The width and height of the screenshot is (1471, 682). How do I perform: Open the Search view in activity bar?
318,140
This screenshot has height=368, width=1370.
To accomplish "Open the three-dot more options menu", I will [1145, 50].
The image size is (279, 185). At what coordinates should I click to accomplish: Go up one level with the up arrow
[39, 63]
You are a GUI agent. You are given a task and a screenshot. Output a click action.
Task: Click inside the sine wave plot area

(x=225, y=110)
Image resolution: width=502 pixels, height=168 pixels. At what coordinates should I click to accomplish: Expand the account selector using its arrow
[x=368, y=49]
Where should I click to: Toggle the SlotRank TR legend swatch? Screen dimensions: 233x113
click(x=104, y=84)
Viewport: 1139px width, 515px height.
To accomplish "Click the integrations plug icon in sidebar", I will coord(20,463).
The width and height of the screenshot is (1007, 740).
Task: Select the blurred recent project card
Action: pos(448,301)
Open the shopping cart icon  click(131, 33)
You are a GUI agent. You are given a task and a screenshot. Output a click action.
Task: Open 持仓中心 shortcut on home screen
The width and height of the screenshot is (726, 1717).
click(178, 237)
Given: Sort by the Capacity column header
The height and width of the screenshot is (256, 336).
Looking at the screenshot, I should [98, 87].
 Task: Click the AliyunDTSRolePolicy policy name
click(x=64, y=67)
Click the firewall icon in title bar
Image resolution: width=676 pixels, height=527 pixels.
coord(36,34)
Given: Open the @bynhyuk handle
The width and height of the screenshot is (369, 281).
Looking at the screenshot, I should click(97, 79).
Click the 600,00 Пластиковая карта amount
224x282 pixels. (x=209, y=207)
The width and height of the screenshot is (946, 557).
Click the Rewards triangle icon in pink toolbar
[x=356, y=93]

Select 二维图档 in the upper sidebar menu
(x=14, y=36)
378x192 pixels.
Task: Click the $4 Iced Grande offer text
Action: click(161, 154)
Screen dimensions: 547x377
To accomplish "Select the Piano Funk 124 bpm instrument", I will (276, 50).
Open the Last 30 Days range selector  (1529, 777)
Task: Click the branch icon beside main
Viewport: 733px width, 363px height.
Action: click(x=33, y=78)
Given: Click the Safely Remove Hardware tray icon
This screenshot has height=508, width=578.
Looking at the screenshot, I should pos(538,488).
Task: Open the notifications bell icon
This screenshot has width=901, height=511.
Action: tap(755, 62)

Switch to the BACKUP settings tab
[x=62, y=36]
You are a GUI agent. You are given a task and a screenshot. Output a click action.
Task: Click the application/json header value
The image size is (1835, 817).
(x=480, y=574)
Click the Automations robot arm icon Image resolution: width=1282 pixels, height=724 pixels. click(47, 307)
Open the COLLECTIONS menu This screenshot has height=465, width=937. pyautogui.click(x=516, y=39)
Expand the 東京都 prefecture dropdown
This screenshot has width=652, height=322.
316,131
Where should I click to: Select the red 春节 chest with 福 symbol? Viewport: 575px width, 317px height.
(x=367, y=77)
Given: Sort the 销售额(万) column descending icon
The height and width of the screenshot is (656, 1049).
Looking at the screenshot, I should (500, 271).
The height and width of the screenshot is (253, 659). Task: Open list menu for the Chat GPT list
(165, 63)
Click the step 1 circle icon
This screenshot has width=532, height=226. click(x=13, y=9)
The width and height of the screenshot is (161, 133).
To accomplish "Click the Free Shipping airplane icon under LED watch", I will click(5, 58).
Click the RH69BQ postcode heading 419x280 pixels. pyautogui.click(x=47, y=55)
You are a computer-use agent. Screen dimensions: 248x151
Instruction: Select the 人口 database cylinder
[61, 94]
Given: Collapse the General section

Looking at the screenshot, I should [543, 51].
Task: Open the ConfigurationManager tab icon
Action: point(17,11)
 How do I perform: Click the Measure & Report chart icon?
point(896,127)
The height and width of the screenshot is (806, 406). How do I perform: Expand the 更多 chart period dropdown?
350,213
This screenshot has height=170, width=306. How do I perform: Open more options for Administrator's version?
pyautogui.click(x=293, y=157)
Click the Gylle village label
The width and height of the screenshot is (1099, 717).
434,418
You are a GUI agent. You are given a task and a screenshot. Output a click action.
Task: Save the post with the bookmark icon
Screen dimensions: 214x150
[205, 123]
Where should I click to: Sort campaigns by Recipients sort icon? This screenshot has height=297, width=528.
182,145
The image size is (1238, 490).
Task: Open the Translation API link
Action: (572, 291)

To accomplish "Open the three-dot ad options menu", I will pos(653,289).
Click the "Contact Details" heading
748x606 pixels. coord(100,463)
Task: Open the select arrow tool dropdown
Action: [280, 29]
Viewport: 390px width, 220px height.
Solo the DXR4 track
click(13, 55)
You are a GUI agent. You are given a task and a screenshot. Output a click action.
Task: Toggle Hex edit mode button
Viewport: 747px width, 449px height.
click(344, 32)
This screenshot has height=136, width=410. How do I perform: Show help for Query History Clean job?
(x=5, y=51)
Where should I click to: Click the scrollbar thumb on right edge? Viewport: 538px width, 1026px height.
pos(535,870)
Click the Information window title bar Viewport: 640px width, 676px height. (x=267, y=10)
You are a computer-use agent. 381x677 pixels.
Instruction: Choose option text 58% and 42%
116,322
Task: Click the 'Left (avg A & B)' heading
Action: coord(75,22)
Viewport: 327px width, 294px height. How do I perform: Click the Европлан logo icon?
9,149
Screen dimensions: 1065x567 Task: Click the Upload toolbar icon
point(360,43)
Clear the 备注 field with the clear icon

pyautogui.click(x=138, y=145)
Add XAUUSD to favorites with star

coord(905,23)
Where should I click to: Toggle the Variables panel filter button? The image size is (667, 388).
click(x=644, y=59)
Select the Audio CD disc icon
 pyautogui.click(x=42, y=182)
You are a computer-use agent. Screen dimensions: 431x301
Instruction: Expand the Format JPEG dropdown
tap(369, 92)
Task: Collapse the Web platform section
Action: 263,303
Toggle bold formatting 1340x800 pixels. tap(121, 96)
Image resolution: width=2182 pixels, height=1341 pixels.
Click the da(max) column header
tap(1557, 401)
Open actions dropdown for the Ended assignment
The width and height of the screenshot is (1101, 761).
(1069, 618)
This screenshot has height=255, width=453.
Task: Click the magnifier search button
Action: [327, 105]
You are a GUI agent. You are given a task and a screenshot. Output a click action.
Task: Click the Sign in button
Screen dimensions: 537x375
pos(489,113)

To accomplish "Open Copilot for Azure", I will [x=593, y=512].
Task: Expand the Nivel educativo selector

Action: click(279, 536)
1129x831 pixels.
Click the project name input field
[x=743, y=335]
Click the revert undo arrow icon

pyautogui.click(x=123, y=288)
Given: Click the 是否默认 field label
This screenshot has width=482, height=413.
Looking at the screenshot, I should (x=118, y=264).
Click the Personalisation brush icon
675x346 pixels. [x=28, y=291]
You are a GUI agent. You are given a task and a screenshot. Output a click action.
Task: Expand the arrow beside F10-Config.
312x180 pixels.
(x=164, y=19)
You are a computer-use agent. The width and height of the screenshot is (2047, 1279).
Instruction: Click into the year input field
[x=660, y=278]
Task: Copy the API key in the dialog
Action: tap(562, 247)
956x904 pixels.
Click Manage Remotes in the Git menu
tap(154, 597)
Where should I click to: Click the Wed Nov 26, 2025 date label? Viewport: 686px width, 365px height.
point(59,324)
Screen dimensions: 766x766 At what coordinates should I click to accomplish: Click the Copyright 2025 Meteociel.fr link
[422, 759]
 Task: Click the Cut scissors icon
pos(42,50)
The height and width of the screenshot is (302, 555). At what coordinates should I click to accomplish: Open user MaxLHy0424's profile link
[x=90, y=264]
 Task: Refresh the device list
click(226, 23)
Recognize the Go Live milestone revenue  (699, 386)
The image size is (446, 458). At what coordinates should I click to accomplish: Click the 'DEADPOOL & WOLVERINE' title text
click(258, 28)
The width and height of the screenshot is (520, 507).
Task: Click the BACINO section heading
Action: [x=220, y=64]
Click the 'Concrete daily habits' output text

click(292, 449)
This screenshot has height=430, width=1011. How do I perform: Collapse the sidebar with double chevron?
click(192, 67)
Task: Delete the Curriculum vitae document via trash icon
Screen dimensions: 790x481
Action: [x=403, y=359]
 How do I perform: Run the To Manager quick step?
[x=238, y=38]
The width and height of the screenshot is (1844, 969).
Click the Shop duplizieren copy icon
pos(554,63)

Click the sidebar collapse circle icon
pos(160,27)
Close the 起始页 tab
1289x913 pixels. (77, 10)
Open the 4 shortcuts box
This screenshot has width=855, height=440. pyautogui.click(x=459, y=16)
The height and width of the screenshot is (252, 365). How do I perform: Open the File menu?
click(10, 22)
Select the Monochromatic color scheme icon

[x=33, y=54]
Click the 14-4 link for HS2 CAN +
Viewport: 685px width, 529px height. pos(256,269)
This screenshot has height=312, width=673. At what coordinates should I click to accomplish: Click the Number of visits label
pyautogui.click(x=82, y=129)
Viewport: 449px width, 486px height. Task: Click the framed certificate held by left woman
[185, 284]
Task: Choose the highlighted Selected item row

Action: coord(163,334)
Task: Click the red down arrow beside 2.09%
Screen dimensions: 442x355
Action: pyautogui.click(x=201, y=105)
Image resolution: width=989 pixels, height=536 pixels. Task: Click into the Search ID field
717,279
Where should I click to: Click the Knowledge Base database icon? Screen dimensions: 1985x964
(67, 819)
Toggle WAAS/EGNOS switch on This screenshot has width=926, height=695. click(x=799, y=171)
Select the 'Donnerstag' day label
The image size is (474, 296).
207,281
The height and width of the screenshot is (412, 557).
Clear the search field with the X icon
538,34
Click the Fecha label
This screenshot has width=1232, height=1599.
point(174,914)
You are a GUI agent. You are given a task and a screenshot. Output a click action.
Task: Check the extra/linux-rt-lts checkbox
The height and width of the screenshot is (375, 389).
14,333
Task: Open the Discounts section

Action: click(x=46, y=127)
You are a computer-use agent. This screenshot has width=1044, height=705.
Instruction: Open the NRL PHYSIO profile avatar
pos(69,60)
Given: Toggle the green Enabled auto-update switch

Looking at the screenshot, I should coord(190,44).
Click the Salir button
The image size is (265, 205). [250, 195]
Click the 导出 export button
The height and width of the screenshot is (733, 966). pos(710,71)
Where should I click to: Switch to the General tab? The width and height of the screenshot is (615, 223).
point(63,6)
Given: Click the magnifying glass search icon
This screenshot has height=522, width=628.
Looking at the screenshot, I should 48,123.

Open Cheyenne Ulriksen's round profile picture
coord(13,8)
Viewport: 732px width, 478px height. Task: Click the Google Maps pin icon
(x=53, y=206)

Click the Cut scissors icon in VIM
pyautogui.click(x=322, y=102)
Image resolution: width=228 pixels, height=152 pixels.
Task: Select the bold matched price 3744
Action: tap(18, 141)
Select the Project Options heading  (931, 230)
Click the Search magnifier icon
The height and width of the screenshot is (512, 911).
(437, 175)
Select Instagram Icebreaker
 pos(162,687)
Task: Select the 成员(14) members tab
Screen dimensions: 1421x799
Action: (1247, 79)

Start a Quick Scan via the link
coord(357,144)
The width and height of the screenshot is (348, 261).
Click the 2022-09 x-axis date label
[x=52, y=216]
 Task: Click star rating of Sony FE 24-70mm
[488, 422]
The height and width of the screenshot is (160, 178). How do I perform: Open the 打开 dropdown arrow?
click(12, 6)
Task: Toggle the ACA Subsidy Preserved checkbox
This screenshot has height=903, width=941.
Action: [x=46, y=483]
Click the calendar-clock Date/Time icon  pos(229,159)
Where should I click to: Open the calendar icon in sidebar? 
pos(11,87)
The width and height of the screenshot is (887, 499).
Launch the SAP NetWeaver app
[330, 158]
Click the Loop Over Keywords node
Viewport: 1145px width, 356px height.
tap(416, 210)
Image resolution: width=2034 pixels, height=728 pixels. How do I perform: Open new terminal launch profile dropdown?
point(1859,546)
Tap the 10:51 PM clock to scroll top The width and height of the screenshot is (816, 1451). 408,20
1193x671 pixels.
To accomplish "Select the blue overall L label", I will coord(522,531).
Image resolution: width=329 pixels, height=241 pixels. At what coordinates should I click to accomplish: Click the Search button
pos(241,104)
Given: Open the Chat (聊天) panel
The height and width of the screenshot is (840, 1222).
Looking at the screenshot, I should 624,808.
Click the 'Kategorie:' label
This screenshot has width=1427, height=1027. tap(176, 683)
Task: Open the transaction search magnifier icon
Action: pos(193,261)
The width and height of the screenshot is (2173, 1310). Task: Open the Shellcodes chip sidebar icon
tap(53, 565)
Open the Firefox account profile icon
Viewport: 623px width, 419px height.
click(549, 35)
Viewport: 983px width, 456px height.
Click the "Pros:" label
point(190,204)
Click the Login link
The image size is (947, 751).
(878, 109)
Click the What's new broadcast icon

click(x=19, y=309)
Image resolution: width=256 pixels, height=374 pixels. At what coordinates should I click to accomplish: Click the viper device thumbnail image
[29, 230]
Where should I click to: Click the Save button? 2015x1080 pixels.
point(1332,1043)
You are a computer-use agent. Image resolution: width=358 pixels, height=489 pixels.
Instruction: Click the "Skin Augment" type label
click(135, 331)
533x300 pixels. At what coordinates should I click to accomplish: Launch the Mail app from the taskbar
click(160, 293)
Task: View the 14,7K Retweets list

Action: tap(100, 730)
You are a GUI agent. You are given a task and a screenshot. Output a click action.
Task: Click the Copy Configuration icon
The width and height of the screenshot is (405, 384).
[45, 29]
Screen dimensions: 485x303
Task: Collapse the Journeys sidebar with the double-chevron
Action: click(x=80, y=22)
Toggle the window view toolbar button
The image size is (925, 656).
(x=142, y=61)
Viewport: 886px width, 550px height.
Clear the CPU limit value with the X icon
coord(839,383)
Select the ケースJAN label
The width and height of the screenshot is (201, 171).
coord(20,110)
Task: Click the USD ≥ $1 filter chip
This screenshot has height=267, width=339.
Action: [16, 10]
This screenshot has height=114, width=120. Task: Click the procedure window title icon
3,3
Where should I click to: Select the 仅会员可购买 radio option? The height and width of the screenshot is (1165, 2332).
----
Please write out again, word for word, the lines starting with the line containing "You are a computer-use agent. Screen dimensions: 248x151" and going on through the line containing "point(896,127)".

You are a computer-use agent. Screen dimensions: 248x151
Instruction: Select the 人口 database cylinder
[61, 94]
Given: Collapse the General section

Looking at the screenshot, I should [543, 51].
Task: Open the ConfigurationManager tab icon
Action: point(17,11)
 How do I perform: Click the Measure & Report chart icon?
point(896,127)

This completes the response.